In the past 20 to 30 years, Business Intelligence solutions have evolved to support technological changes and business needs, concentrating efforts on performance and usability. In the other hand, concepts and methodologies have not changed much until very recently with a booming interest in “Big Data”.
Microsoft released Azure Machine Learning (ML) cloud platform in 2014, which has grown a lot in interest in the last couple of years. They also integrated “R” into their latest SQL Server release (2016) which is a programming language used for statistical computing created back in 1976 by Bell Labs.
Data Mining (Analysis Services) was first released with SQL Server 2005 and even though it’s a very distinct solution from Azure ML, they share a lot in common because they both apply widely used statistical algorithms to solve problems/needs.
If we look at the time-frame of these releases they seem quite spread. It looks like Data Mining (Analysis Services) has been left out (no changes since SQL Server 2008), maybe because it was born too soon. It was released in a time where most companies investing in Business Intelligence were still worried and investing in Data Quality and their Data Warehouses to support descriptive analysis.
One of the main differences between Azure ML and Data Mining (Analysis Services) is that the latest does not operate in a cloud environment and so it might be the only possible solution for businesses that do not want to send their data out of their network. Even though “R” has been integrated into SQL Server 2016, there is still a steep learning curve to apply correctly this statistical language.
A business XYZ makes product-selling contracts with other entities/customers (B2B). These contracts have time windows for product liftings, which causes a problem for logistics optimization.
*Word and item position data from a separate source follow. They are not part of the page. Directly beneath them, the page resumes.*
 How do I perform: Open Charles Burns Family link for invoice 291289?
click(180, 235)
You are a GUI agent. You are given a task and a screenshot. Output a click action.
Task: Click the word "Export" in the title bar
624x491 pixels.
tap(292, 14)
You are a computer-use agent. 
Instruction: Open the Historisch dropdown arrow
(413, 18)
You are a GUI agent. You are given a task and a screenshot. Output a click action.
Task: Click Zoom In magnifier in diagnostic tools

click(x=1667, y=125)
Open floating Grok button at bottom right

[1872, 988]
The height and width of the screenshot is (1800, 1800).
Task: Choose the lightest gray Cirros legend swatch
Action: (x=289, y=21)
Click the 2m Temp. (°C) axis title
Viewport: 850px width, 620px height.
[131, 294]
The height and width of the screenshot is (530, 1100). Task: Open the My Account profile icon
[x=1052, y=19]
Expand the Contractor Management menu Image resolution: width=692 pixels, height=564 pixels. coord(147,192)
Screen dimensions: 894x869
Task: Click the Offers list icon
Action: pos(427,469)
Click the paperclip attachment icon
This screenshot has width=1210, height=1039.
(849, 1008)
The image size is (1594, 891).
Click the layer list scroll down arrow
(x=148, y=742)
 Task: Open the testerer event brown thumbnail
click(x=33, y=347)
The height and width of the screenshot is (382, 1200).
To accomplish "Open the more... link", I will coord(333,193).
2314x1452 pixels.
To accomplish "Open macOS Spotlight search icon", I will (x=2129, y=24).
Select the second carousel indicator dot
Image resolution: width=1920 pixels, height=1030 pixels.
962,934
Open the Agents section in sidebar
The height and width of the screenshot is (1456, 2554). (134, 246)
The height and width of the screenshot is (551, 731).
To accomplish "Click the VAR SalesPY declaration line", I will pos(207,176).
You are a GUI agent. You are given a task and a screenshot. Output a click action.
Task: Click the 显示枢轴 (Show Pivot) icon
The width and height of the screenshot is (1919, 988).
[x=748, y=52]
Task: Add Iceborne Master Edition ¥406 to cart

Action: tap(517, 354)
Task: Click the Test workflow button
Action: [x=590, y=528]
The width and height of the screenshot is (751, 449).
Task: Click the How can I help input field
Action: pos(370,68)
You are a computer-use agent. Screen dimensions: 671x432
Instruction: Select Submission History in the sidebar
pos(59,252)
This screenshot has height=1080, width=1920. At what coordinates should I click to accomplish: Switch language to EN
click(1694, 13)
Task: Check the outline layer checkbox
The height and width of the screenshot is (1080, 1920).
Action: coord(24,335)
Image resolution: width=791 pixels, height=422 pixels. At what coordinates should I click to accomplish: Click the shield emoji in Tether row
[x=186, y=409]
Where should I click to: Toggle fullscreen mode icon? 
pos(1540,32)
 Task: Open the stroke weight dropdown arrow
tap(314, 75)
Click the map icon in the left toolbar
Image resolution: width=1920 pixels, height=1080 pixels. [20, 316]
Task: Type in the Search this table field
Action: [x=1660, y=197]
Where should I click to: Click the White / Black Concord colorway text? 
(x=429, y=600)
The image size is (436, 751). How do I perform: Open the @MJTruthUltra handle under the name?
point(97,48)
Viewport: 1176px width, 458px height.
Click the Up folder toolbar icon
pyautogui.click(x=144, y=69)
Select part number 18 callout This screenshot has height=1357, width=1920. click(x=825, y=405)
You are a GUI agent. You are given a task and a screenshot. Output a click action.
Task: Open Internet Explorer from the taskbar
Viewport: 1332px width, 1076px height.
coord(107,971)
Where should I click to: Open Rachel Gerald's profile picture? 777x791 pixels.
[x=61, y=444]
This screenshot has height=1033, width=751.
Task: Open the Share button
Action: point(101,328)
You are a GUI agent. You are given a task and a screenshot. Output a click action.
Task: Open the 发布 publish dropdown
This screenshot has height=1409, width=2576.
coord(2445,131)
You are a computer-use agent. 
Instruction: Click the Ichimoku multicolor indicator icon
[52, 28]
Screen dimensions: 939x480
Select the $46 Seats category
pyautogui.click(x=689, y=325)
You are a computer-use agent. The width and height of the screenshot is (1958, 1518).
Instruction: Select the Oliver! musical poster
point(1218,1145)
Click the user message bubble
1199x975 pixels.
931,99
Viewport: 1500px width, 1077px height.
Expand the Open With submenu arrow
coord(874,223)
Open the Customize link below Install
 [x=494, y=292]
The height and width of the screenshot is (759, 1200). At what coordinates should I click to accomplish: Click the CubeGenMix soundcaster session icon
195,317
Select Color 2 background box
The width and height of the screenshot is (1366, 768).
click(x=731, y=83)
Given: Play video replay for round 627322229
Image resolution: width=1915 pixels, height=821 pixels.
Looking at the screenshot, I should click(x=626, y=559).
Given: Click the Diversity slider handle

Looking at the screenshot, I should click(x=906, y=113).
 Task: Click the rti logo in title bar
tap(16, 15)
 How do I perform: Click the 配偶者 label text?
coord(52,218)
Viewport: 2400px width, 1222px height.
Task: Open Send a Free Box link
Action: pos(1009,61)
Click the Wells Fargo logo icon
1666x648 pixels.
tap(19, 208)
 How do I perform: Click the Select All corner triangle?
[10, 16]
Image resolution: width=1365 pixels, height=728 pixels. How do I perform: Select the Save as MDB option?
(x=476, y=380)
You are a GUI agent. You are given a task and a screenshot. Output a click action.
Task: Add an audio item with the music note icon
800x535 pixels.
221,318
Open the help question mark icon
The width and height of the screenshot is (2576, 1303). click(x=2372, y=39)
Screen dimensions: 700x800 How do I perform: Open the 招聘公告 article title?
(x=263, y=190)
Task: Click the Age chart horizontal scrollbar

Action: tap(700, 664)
Example: XYZ makes a contract with a customer to sell 1000 units, which can be lifted from XYZ’s warehouse from the 1st of the month until the 31st of the month. The customer can decide to pick up Totally or Partially the contract amount and when they want to do it between the window start and end. XYZ’s profit margin is affected by having the warehouse full or empty at a given time so it is crucial to have a better understanding on customer behaviour.
Several algorithms were applied to a cleaned contracts dataset coming from XYZ’s Data Warehouse creating and testing a model on Visual Studio / Data Tools before being deployed to Analysis Services.
An algorithm(s) might be chosen by Type (Classification, Regression, Segmentation, Association, Sequence analysis) or by Task like in this case “Predicting a discrete attribute”.
Analysis Services let you cross validate and test algorithms for optimizing models so for this type of Task the following algorithms were used: Decision Tree – Clustering – Neural Network
Cross validation gave both Decision Tree and Neural Network a higher score for predicting “Total” or “Partial” liftings for a specific Entity/Customer.
Analysis Services models can then be explored through Excel giving insights to analysts:
The analyst will learn for example by looking at the decision tree that a specific Entity/Customer usually (91.13% of the times) lifts a specific product X Totally and not Partially. These types of insights will help on predicting customer behaviour for future contracts and logistics optimization.
Analysis Services also allows direct querying on the mining model and those outputs can then be joined with other datasets on XYZ’s Data Warehouse. In this case, current Contracts reporting on the Data Warehouse would have an extra-predicted column with “Total” or “Partial” values and their predicted probability before the actual liftings happen for a recent contract made with that customer.
Data Mining (Analysis Services) hasn’t been changed since SQL Server 2008 but that doesn’t make it obsolete, on the contrary, it is still a viable and good solution for the most common predictive analysis a business needs. Also being part of Microsoft’s Business Intelligence stack will improve integration with businesses that already use this set of tools for their data exploration. A no-brainer choice for “anti-cloud” businesses.